不気味な肌に触れる

先月オーディトリウムで見ました。濱口竜介監督の作品は「これが映画です」という若さ故の真面目な観念に満ちていて、息苦しいところが私にはある。評判の高い「親密さ」は255分飽きずに見たけれど、私にとっての映画ではないと感じてしまった。
新作である「不気味なものの肌に触れる」は60分に満たない作品であり、最後には「To Be Continued」と綴られて驚いたけれど、いい意味でこれで終わりでかまわないと思わせられた。後味、余韻がすごく好きだ。
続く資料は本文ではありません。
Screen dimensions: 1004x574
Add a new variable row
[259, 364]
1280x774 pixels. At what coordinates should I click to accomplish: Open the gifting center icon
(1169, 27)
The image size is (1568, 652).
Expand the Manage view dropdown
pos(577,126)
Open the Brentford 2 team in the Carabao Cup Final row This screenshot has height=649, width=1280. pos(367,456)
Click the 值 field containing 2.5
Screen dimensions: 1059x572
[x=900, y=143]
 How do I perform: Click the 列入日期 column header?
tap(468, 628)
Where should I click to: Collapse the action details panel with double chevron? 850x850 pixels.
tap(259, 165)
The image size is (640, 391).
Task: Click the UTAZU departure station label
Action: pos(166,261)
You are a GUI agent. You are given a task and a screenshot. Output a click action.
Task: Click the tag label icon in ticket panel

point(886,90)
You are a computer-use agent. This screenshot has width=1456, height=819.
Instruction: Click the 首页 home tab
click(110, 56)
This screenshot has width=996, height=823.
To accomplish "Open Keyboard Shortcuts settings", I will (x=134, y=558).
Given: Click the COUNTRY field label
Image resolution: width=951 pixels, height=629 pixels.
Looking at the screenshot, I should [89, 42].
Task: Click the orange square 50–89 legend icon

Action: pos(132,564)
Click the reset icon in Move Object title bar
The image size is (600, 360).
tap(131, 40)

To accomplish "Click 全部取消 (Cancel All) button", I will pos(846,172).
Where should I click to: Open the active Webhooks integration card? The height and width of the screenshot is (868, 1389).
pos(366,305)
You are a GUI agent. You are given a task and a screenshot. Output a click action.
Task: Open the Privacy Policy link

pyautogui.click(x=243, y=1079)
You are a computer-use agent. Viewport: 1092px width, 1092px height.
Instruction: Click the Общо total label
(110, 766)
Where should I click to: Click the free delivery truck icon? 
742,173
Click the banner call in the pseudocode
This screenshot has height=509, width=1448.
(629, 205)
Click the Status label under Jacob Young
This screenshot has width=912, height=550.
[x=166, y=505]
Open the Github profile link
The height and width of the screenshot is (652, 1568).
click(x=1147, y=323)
どのカットもパシッと決まっていて濃厚で切れ味鋭く殺傷力が高い。この幾何学的で的確な気持ち良さはたくさんの映画を見て叩き込まれた感覚なのだろうか。終始ブルーがかった冷たいグレーで靄のように覆われているけれど、染谷くんが河原でひとり踊るシーンの禍々しい神々しさったら!そして彼の”死んでいる”まなざしが終始素晴らしい。
不穏でぞみぞみと漂っていて、なにかを予感させるけれどその奥の髄にあるものは見えなくて、掴むことも触れることも出来ないまま起こってしまう「こと」。示唆に富んでいるだけに、タイトルで方向を促してしまうのは残念な気がした。